Architecture + Women New Zealand (A+W NZ) is a membership-based professional organisation of women in architecture in New Zealand.  They promote diversity, inclusion and equity in architecture through events, membership, advocacy and publication. They also run the regular A+W NZ Dulux Awards.

History 
The organisation was founded in 2011 by Lynda Simmons, Julie Wilson and Megan Rule. Simmons and Wilson were motivated due to the large number of women leaving the architecture profession in New Zealand. Their core aims are visibility for members and to increase inclusiveness in the architectural profession by highlighting and addressing barriers. It was one of the 'recent advocacy groups for gender equity' and at the start was a website and database to promote diversity, inclusion and equity in architecture. In 2013 Elisapeta Heta joined. 

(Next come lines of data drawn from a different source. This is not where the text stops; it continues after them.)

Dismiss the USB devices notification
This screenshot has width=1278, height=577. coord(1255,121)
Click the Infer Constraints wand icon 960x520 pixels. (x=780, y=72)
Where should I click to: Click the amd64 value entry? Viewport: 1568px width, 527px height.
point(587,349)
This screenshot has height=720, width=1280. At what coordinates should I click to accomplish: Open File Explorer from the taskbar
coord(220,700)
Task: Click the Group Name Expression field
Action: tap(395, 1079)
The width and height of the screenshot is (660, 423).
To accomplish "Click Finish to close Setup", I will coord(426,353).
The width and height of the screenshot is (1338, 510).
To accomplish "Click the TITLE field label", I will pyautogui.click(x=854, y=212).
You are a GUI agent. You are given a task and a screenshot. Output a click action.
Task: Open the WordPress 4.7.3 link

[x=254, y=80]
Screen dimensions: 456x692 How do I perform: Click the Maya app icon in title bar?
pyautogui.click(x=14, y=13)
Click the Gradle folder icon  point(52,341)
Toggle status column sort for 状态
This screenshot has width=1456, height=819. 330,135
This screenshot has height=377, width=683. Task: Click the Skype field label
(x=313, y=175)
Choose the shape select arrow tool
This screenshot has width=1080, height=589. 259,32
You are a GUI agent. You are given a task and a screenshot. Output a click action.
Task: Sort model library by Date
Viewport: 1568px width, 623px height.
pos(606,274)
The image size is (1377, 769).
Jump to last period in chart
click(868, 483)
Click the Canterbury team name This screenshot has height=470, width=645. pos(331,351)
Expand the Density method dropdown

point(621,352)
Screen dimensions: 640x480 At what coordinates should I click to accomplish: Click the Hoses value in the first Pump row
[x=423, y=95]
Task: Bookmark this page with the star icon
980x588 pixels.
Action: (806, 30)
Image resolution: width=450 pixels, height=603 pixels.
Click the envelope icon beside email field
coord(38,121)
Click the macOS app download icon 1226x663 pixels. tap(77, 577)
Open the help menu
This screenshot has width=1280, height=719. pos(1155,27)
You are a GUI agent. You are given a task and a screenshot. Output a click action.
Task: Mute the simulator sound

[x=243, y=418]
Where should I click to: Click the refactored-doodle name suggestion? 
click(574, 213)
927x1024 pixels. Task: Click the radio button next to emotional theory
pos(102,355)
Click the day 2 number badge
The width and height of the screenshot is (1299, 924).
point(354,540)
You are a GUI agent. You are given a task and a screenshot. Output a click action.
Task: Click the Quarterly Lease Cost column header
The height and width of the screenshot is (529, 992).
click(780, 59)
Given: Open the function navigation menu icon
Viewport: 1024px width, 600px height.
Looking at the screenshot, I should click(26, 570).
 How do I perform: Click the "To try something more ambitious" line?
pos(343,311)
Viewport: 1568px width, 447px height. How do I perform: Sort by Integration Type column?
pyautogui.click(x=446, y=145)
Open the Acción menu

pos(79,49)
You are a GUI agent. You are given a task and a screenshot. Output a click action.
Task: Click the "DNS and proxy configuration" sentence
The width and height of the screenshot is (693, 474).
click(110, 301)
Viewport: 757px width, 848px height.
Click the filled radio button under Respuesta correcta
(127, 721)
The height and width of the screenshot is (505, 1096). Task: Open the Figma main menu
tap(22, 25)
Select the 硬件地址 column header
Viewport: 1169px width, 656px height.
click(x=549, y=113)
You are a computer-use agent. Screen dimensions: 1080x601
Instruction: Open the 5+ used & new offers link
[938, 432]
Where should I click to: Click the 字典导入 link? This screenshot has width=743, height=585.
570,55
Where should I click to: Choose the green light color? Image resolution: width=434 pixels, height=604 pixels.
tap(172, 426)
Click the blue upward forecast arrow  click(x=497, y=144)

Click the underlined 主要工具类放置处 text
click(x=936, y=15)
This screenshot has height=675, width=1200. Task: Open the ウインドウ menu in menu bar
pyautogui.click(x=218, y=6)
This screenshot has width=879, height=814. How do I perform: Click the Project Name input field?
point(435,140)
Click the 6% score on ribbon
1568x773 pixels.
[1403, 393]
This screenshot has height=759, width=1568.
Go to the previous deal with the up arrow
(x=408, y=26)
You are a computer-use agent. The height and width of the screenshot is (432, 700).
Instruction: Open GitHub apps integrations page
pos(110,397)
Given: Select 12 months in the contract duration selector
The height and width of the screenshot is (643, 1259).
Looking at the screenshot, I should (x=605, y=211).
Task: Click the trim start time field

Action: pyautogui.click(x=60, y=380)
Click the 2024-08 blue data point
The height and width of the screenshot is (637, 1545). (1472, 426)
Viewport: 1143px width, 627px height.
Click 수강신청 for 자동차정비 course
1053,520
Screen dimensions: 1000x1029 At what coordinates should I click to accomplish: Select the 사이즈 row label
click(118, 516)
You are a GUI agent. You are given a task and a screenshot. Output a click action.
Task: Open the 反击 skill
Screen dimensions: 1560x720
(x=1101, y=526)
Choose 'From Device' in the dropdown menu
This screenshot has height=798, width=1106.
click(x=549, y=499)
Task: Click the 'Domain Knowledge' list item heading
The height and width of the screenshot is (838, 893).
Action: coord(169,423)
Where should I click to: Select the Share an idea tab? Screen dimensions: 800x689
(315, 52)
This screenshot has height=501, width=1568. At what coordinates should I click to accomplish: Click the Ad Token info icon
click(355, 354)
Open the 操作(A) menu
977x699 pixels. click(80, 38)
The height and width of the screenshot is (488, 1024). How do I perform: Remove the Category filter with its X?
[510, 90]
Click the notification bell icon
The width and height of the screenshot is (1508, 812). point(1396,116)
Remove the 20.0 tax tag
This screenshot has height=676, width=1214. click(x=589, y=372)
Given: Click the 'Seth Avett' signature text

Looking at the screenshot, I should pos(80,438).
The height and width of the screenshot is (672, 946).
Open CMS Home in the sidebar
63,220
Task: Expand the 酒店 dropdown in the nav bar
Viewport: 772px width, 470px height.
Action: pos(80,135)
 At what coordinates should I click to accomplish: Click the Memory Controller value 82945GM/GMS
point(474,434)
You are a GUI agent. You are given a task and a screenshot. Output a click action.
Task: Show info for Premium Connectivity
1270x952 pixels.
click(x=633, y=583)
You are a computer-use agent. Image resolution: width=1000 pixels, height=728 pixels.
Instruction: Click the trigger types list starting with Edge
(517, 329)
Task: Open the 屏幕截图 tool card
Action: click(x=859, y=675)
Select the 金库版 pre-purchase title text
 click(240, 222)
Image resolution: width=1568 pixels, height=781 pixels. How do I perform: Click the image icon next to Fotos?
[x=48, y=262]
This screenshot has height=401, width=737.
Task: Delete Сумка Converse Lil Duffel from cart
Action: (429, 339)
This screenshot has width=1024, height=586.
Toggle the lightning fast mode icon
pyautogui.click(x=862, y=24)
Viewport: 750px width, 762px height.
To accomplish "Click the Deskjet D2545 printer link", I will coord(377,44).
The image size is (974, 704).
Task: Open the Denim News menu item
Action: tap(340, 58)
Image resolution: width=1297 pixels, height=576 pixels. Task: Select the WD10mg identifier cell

In 2013 A+W NZ created an exhibition called Between Silos that was inspired by an exhibition 20 years prior called Constructive Agenda – 60 Years of Women in Architecture in New Zealand. Between Silos was written by Marianne Calvelo, with design by Joy Roxas and curated by Lynda Simmons. The exhibition was also presented by Te Pūtahi Centre for Architecture and City Making in Christchurch as part of their Open Christchurch programme.

Part of the work of the group is advocacy and this includes creating submissions to Parliament on relevant legislation. There is also a Tatuhi Drawing Archive, newsletters and mentoring.

In 2013 the membership of A+W NZ was almost 1000 people.   

In 2022 Architecture + Women New Zealand was the inaugural winner of the 2022 John Sutherland Practice Award by Te Kāhui Whaihanga New Zealand Institute of Architects to acknowledge their 'profound contribution' since starting and that by removing barriers within architecture they are benefiting the profession as a whole.   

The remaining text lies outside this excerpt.